The James Webb Space Telescope Absolute Flux Calibration. V. Near-Infrared Camera Wide Field Slitless Spectroscopy
Nor Pirzkal, Martha Boyer, Russel E. Ryan
TL;DR
This work delivers a complete absolute flux and wavelength calibration for JWST/NIRCam WFSS by building a field-dependent geometric model of spectral traces and a high-order wavelength solution across both modules A and B and grisms R and C. The core methodology combines a two-dimensional polynomial trace geometry P_{n,m}(x,y,t) with a wavelength relation tied to the source position, calibrated against SMP LMC 58 and anchored to NIRSpec reference spectra, while flux calibration uses the standard star P330E with careful background and aperture corrections.

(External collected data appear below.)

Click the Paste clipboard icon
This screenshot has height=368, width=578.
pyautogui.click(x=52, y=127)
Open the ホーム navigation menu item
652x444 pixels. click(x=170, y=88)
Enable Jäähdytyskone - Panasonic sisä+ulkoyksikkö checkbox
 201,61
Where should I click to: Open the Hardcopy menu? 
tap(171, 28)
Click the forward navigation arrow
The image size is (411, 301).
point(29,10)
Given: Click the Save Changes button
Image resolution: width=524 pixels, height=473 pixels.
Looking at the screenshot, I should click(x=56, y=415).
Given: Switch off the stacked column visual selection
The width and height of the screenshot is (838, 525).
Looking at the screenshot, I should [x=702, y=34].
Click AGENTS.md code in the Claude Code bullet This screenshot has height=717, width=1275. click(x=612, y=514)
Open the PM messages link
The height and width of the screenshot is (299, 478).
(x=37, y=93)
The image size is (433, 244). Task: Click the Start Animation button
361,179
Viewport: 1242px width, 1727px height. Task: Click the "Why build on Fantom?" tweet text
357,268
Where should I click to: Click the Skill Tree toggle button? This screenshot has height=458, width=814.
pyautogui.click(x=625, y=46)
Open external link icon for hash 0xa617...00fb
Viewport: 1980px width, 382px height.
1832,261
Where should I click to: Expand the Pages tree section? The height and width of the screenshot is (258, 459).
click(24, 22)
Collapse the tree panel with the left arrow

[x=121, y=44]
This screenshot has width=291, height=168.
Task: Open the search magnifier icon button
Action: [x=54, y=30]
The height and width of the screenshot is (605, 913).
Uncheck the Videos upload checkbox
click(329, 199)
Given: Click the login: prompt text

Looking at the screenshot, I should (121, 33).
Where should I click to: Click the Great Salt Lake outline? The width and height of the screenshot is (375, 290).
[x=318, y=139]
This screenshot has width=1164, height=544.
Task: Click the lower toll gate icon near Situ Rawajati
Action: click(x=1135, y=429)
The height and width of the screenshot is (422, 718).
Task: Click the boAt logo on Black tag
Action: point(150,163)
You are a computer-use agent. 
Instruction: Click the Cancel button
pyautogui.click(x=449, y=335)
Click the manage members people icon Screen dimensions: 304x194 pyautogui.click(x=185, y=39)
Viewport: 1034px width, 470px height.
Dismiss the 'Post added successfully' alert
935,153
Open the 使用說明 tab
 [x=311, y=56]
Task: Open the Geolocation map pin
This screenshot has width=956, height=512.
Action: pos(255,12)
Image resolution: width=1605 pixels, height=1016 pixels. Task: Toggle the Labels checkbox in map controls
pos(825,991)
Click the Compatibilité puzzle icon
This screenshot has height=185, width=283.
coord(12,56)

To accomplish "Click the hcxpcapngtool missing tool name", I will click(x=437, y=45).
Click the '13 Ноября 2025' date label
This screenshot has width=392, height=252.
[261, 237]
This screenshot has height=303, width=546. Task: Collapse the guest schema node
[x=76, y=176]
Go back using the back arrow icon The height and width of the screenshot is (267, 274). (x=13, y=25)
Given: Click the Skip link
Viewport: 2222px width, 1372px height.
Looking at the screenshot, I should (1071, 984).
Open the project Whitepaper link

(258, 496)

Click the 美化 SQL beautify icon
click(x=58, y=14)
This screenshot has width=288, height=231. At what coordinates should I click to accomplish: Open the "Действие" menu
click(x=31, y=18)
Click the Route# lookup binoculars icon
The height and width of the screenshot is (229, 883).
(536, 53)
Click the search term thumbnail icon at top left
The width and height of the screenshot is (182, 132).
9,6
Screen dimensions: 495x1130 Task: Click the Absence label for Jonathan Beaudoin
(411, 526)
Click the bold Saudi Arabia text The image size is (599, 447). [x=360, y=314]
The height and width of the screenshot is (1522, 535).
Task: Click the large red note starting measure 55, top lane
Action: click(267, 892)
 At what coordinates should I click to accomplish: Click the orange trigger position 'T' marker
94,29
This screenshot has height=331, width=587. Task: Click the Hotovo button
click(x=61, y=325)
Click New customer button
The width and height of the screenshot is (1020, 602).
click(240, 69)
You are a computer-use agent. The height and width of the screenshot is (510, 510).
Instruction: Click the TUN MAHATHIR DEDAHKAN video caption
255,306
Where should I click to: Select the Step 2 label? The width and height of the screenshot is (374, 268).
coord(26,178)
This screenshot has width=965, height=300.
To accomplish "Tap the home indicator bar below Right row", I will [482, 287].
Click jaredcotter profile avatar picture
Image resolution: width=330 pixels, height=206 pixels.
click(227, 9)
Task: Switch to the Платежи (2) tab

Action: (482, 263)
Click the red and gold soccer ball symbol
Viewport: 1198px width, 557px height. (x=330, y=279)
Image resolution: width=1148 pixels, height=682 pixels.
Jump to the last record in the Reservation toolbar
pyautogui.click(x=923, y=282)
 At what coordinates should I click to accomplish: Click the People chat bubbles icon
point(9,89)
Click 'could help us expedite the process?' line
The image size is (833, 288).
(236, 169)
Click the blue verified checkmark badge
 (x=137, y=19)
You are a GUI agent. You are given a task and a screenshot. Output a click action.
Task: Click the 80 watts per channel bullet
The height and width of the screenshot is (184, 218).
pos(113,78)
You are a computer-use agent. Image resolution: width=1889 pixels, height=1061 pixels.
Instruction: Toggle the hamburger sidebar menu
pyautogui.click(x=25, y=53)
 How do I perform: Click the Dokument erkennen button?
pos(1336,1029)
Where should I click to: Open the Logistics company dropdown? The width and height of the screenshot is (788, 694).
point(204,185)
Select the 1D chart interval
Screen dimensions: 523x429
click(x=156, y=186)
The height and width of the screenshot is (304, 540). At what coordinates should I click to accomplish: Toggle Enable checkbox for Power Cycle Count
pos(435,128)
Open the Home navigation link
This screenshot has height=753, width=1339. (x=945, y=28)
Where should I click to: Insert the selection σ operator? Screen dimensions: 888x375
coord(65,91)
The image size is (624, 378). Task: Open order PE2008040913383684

Key results include trace predictions accurate to better than 0.1 pixel, wavelength residuals of 0.65–0.91 Å for +1 order and ~0.5 Å for +2 order, and an absolute flux accuracy of 3% for +1 order across all configurations. The calibration framework establishes robust, cross-consistent references for NIRCam WFSS data products and will underpin ongoing pipeline improvements and reliable dispersed spectroscopy with JWST.
Abstract
We present the absolute flux and wavelength calibration of the James Webb Space Telescope (JWST) Near-Infrared Camera (NIRCam) Wide Field Slitless Spectroscopy (WFSS) mode. Each of NIRCam's two modules (A and B) provides independent long wavelength (LW) grism spectroscopy over the 2.4-5.0 micron range, with orthogonally oriented R and C grisms. Using commissioning and calibration data from programs 01076, 01536, 01537, 01538, 01479, 01480, 04449, 04498, 06606, and 06628, we have measured the field-dependent geometry and wavelength dispersion of both first and second order spectra across the full detector area. The trace geometry was modeled using two-dimensional third-order polynomials that reproduce the observed spectral positions with an RMS accuracy better than 0.1 pixel. Wavelength calibration, derived from observations of the planetary nebula SMP LMC 58, achieves a precision of 0.65-0.91A for the +1 orders and 0.5A for the +2 orders. Absolute flux calibration, established from observations of the G-type star standard P330E, provides a consistent sensitivity function across all grisms and modules with an absolute flux accuracy of 3\%. The resulting calibration framework defines the geometric, wavelength, and photometric reference for all NIRCam WFSS observations and ensures cross-consistency between modules and grism orientations. These calibrations form the basis for accurate slitless spectroscopy with NIRCam and will support ongoing improvements to the JWST calibration pipeline and data products.